Material supplied ▸
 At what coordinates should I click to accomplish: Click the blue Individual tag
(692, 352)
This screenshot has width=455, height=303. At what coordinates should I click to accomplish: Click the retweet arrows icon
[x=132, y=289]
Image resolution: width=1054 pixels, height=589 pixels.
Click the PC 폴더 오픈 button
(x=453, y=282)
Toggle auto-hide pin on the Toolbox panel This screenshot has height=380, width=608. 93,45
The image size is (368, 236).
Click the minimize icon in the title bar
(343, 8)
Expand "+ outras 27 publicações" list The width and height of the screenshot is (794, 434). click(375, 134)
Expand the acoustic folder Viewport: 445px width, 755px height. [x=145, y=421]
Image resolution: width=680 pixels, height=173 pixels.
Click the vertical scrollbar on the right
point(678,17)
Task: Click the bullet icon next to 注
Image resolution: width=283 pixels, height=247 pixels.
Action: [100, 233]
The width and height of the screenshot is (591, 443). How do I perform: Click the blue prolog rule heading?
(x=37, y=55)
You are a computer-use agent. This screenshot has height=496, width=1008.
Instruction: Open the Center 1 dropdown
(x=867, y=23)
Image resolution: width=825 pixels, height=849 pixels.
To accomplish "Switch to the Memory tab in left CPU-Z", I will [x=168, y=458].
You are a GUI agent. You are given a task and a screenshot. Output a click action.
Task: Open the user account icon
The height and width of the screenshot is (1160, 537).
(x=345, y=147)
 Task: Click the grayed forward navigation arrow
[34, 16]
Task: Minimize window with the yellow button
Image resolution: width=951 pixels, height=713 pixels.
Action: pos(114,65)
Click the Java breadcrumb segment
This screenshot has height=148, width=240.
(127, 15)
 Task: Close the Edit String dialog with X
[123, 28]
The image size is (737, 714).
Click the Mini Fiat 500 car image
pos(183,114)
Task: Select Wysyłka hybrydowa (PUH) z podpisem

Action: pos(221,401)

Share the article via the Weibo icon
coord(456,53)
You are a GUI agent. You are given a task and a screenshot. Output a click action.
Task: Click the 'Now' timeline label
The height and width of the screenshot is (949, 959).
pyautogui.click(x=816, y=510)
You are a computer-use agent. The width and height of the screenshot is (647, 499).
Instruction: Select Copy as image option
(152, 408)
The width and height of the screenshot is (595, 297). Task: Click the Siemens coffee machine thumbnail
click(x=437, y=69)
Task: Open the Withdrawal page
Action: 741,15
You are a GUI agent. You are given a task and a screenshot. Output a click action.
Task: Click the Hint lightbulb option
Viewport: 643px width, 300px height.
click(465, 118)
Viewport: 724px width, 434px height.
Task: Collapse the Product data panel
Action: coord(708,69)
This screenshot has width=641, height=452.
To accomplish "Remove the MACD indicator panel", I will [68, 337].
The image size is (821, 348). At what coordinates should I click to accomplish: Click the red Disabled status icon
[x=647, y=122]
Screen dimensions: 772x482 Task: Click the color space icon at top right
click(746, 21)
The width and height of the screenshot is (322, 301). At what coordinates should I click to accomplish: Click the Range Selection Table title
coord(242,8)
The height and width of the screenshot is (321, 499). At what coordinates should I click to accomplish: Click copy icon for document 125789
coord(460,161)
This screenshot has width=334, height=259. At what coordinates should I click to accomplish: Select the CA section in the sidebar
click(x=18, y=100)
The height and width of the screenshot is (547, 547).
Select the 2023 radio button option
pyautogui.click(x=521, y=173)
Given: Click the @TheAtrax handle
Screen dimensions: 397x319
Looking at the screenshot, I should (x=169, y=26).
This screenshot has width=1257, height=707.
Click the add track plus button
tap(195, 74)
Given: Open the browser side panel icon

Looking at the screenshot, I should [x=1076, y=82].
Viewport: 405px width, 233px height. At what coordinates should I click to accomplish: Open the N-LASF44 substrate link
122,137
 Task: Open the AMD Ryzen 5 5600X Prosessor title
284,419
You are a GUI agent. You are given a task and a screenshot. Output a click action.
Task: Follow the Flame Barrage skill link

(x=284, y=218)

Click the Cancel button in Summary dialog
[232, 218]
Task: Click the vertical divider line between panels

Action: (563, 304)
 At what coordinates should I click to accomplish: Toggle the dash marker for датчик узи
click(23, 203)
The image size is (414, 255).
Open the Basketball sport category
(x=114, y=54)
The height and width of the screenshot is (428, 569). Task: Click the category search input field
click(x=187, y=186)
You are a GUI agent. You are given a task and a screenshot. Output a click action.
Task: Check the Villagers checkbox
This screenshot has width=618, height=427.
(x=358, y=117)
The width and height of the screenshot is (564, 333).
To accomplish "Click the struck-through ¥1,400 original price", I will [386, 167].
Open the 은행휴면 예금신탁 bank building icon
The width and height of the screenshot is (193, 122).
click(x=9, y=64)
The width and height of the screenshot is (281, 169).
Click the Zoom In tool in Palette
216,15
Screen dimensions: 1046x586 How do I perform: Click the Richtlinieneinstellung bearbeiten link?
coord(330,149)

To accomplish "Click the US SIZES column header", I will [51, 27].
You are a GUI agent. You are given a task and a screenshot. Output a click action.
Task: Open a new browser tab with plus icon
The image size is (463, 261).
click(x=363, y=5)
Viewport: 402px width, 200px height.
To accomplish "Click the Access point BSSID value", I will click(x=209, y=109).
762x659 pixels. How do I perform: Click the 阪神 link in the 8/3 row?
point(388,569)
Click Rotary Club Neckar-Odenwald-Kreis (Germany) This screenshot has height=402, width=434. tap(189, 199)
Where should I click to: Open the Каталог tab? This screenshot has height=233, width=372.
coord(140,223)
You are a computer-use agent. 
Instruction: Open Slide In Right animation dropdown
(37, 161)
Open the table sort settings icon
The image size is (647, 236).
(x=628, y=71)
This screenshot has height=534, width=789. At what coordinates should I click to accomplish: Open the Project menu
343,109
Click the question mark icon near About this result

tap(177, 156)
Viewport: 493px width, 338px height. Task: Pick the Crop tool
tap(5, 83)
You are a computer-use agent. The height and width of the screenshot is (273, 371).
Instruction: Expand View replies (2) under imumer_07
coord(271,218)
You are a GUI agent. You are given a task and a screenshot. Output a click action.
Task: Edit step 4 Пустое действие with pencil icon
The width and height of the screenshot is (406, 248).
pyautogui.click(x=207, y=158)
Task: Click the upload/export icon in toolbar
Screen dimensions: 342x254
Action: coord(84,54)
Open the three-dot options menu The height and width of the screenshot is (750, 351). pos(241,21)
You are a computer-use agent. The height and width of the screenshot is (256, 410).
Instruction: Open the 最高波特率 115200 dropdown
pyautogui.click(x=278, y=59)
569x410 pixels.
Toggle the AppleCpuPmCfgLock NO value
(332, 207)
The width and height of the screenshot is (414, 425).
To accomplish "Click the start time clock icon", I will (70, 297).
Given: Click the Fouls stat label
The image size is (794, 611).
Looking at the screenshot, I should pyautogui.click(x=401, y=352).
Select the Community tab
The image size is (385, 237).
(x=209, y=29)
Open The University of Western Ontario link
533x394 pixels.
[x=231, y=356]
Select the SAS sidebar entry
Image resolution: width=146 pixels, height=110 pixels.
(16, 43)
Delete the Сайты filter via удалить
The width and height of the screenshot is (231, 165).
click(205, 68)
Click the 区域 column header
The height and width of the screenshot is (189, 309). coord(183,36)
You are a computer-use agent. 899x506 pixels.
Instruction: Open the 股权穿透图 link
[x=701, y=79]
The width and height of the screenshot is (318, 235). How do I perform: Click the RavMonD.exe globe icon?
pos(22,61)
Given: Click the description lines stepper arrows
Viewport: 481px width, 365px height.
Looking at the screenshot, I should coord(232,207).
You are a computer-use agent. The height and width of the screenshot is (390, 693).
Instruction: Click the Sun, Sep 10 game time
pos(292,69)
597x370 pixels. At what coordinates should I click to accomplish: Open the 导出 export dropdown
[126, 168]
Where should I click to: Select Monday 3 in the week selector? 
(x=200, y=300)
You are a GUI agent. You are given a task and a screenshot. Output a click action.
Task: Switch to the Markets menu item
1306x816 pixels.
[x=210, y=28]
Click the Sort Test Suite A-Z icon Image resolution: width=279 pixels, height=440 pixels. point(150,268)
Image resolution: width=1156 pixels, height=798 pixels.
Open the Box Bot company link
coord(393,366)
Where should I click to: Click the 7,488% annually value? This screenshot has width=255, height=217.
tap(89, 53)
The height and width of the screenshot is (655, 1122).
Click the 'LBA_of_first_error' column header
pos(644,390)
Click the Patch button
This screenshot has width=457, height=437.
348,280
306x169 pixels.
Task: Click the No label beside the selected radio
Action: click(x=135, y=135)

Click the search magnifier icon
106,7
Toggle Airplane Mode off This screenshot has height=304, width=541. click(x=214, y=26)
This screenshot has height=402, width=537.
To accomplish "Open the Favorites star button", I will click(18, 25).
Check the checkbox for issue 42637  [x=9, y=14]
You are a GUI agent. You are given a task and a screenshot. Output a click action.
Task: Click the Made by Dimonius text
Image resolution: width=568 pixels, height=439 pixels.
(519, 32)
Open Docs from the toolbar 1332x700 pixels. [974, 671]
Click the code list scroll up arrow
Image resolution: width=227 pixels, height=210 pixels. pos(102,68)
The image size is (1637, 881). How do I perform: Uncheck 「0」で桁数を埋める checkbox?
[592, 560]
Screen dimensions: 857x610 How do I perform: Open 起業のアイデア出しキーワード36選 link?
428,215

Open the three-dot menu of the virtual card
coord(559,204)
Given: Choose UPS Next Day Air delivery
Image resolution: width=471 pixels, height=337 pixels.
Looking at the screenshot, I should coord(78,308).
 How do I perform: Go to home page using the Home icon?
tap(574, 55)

Problem to work on ▸ From the entries above, give again exactly the lines running from the line with "Where should I click to: Open" to the line with "Open the three-dot options"; include both of those lines.

Final answer ▸
Where should I click to: Open the Каталог tab? This screenshot has height=233, width=372.
coord(140,223)
You are a computer-use agent. 
Instruction: Open Slide In Right animation dropdown
(37, 161)
Open the table sort settings icon
The image size is (647, 236).
(x=628, y=71)
This screenshot has height=534, width=789. At what coordinates should I click to accomplish: Open the Project menu
343,109
Click the question mark icon near About this result

tap(177, 156)
Viewport: 493px width, 338px height. Task: Pick the Crop tool
tap(5, 83)
You are a computer-use agent. The height and width of the screenshot is (273, 371).
Instruction: Expand View replies (2) under imumer_07
coord(271,218)
You are a GUI agent. You are given a task and a screenshot. Output a click action.
Task: Edit step 4 Пустое действие with pencil icon
The width and height of the screenshot is (406, 248).
pyautogui.click(x=207, y=158)
Task: Click the upload/export icon in toolbar
Screen dimensions: 342x254
Action: coord(84,54)
Open the three-dot options menu The height and width of the screenshot is (750, 351). pos(241,21)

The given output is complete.